Over the past year, the al-Qaeda leader fielded e-mails from followers lamenting the toll being taken by CIA drone “explosions” as well as the network’s financial plight, according to U.S. officials who have completed an exhaustive review of the trove of bin Laden files collected at his compound in the May 2 U.S. raid that killed him.

Bin Laden approved the creation of a counterintelligence unit to root out traitors and spies, only to receive a complaint in mid-2010 from the unit’s leader that it was losing the “espionage war” and couldn’t function on its paltry budget.

Just months before the Arab Spring took hold, bin Laden warned affiliates in Yemen and elsewhere that it was too soon to create an Islamic state. The Saudi native, whose family had made its fortune in construction, concluded that there wasn’t “enough steel” in al-Qaeda’s regional support structures to warrant even tentative steps toward re-establishing the caliphate.

Such sober assessments and references to setbacks are among the fine-grained details that U.S. intelligence analysts have gleaned to assemble a new and more nuanced portrait of al-Qaeda and its founder in the aftermath of the raid on bin Laden’s compound in the Pakistani city of Abbottabad.

Analysts at the CIA and other agencies are likely to continue poring over the bin Laden files for years. But the multi-agency task force that was set up to review what officials have described as the largest cache of terrorism records recovered to date finished its job and was disbanded last month.

“We believe the materials will continue to yield new insights on al-Qaeda for years to come,” said a U.S. counterterrorism official familiar with the task force’s work. “But the task force is done.”
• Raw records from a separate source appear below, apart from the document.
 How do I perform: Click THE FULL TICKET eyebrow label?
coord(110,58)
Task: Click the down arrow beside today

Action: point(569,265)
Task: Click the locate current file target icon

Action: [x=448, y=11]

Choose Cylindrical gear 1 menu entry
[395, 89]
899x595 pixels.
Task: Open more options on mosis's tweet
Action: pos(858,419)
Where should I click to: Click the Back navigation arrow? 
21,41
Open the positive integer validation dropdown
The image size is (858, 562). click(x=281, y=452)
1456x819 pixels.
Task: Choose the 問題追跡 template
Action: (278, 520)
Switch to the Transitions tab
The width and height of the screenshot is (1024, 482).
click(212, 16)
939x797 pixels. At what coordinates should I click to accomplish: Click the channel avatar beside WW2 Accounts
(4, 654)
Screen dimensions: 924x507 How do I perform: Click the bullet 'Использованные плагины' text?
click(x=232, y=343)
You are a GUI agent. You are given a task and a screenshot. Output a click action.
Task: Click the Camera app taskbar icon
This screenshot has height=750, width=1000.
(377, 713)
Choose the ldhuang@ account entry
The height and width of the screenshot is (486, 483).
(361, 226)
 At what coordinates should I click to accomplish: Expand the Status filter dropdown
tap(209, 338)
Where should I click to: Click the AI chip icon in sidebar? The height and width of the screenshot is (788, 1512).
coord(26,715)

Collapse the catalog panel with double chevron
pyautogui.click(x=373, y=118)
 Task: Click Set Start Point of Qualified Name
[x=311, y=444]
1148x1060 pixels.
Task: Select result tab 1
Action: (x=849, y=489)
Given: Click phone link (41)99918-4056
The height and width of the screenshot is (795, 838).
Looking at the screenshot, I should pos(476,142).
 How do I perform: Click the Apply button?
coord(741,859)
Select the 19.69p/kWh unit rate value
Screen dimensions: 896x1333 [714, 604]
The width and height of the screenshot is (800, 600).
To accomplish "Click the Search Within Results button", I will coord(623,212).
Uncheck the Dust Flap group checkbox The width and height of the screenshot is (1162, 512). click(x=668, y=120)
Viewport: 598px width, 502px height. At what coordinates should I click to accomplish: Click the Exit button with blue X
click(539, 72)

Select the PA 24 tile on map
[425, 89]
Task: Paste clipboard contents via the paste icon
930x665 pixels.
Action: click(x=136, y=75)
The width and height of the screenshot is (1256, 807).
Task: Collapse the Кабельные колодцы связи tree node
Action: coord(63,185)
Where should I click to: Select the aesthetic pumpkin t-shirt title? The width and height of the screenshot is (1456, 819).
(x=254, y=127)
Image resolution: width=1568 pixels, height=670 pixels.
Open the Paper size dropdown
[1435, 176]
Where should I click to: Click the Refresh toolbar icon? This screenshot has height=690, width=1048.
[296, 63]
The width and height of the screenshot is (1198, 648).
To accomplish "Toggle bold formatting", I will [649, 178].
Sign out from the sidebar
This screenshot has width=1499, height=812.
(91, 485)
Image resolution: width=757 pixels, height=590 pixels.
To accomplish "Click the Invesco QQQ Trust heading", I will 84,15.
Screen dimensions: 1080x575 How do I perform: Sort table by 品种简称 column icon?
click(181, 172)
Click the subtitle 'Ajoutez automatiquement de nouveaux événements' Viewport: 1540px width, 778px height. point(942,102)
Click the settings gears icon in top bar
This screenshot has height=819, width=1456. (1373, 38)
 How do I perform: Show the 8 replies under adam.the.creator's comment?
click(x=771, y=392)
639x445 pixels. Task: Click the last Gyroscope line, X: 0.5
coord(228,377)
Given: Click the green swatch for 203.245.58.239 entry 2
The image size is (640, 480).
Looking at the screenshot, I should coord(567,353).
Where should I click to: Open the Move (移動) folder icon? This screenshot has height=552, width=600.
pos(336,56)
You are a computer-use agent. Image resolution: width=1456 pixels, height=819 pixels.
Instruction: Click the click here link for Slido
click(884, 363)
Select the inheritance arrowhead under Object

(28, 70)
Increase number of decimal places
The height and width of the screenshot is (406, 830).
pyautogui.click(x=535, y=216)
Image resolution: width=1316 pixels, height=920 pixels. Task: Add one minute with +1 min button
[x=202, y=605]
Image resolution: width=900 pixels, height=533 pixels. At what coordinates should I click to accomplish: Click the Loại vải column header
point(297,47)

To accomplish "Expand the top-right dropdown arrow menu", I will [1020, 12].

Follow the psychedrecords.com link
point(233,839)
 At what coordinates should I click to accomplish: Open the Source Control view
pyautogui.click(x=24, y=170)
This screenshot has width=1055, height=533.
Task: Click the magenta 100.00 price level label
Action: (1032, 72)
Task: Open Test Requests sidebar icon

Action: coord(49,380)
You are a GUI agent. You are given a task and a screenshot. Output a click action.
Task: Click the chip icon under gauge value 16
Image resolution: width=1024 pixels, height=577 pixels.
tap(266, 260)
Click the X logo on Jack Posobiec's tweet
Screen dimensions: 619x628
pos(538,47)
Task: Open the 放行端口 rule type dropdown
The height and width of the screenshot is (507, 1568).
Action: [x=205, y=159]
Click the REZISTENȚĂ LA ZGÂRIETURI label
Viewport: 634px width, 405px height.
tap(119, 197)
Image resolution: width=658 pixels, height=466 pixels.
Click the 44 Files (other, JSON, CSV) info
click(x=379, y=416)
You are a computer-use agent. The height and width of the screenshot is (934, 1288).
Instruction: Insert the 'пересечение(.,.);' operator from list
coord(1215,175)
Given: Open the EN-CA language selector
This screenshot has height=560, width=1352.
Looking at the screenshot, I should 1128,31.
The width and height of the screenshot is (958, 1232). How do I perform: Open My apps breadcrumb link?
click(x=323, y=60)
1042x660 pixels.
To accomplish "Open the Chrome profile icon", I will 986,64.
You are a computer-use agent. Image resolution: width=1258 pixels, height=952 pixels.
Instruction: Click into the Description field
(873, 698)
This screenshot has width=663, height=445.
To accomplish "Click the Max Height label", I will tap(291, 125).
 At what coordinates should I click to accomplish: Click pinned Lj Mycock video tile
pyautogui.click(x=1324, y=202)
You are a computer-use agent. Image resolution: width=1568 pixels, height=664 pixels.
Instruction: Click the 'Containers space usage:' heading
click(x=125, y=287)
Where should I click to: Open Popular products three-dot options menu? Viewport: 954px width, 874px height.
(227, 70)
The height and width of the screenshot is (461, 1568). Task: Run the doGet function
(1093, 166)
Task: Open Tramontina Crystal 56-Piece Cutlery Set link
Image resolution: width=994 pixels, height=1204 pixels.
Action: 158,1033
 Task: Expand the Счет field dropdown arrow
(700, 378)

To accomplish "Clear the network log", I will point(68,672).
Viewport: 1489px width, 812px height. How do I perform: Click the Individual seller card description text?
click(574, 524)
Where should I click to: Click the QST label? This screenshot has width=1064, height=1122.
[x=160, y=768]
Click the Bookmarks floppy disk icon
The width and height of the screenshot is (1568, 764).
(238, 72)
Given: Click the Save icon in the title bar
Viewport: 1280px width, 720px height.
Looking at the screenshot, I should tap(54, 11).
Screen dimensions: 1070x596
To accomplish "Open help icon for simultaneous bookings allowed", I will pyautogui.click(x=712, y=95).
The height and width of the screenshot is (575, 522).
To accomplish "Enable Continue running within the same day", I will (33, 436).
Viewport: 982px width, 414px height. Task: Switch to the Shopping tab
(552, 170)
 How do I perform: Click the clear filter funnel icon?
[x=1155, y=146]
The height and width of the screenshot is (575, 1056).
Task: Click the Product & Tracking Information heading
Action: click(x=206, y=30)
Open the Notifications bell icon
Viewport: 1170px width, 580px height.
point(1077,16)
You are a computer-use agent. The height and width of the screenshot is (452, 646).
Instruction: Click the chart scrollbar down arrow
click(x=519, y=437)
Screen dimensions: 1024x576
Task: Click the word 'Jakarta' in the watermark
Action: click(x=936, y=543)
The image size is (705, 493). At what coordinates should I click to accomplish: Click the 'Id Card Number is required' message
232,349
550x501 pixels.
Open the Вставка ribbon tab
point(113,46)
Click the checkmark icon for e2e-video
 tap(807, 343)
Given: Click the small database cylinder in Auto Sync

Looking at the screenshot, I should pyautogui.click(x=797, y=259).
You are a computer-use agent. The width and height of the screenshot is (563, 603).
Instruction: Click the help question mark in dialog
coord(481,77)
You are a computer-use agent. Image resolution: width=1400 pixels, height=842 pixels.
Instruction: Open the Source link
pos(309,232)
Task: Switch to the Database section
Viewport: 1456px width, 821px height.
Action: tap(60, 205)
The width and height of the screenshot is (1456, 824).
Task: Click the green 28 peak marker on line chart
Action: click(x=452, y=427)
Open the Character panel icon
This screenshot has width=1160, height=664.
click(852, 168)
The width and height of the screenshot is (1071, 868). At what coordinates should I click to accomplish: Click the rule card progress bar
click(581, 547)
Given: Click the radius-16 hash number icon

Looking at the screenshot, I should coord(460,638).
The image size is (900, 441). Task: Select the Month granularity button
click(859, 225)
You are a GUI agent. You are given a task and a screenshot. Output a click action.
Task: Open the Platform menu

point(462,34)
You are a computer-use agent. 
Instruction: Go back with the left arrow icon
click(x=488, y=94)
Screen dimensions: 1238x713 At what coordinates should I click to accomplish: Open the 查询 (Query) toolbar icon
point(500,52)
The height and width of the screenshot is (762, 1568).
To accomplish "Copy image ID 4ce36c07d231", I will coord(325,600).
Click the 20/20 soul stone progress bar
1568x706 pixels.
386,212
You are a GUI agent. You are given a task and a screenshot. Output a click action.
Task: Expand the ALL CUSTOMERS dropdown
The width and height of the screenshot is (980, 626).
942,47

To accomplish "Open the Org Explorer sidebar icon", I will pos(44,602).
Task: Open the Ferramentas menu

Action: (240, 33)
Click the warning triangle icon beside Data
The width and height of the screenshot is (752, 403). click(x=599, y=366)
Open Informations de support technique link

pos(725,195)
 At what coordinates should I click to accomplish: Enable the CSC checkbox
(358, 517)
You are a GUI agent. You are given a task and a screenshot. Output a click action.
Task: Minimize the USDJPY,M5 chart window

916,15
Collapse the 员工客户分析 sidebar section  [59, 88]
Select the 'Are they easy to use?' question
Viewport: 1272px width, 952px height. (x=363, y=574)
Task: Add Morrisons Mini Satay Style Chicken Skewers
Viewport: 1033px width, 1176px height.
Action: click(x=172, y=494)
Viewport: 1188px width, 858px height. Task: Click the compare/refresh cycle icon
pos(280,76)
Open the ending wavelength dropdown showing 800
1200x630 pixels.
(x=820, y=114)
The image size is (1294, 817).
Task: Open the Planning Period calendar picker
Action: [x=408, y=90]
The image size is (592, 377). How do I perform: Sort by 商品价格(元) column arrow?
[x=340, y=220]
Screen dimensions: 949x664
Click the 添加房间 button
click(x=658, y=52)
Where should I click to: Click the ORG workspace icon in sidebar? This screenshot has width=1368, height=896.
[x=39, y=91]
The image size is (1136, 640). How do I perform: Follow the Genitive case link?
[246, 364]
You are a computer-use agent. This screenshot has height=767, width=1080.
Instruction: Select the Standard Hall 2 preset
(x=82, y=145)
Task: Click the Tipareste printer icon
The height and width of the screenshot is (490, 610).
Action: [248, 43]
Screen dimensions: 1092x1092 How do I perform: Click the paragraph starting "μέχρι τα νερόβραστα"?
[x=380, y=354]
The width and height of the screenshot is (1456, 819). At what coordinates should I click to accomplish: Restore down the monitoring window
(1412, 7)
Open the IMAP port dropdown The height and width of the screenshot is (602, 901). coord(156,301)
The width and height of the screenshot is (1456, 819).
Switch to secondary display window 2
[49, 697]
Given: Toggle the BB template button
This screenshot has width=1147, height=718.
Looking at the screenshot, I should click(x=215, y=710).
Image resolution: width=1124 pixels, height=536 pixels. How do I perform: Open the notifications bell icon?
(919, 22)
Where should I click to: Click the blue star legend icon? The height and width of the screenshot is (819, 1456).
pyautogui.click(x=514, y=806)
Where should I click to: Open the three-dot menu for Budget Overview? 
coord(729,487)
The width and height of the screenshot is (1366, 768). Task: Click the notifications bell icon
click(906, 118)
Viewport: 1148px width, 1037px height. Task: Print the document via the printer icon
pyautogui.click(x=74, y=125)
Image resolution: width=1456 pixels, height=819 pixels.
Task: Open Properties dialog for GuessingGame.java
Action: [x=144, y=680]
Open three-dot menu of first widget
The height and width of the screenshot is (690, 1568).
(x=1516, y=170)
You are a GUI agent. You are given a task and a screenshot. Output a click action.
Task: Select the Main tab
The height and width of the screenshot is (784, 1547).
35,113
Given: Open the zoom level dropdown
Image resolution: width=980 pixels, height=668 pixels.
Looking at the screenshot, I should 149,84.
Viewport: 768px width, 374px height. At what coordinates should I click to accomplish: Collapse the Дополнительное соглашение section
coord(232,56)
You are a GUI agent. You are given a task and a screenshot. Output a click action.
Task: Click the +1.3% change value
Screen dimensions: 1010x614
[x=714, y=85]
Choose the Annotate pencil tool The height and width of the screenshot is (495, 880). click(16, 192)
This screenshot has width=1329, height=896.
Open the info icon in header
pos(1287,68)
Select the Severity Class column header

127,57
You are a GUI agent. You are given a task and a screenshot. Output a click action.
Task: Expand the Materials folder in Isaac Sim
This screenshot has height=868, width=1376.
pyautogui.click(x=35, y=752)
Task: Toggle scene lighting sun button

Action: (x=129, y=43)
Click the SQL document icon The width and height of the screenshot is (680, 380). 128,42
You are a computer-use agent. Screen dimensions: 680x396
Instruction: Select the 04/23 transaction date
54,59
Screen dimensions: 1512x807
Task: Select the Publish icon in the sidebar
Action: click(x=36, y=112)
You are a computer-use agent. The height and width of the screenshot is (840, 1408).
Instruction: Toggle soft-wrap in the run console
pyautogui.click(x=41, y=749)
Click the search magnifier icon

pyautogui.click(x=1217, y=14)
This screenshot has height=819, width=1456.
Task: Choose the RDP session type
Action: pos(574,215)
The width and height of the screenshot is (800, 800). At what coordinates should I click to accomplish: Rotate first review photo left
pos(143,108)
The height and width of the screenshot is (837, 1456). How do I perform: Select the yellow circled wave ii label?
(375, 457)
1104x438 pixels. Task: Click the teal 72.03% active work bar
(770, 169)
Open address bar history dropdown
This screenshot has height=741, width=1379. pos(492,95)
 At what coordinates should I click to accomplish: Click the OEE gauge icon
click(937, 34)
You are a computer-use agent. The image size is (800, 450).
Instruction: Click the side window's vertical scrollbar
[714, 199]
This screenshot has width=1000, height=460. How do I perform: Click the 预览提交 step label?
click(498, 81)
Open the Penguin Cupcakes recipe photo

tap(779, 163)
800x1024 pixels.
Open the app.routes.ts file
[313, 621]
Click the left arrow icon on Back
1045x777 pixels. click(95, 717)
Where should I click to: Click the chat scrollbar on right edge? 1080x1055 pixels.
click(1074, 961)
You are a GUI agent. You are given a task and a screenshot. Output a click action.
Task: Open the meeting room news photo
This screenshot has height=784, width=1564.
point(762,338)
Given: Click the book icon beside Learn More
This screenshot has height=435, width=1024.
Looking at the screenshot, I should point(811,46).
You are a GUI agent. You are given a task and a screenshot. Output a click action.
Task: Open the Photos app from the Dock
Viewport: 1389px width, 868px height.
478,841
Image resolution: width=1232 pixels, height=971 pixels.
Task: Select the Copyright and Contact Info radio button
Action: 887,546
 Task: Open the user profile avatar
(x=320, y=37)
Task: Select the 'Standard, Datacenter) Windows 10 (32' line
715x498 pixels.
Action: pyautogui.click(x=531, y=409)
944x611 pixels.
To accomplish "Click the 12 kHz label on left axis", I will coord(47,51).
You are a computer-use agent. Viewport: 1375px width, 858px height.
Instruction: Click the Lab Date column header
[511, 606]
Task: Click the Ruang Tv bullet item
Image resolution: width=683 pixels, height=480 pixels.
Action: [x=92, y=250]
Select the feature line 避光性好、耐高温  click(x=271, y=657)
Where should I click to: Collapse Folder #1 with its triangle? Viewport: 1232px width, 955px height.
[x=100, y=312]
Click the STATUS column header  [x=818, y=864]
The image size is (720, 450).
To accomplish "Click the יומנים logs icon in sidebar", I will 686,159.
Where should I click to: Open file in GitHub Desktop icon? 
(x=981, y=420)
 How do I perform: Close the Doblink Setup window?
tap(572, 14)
The group produced more than 400 intelligence reports in a span of six weeks and prompted public warnings of al-Qaeda plots against trains and other targets.

Officials said that the main value of the data is in enabling analysts to construct a more comprehensive portrait of al-Qaeda, and that many of the most recent files found on bin Laden’s computers depict an organization beset by mounting problems even as its leader remained singularly focused on delivering a follow-up to the Sept. 11, 2001, strikes.

“The trove makes it clear that bin Laden’s primary goal — you can call it an obsession — was to attack the U.S. homeland,” said a senior U.S. counterterrorism official. “He pushed for this every way he could.”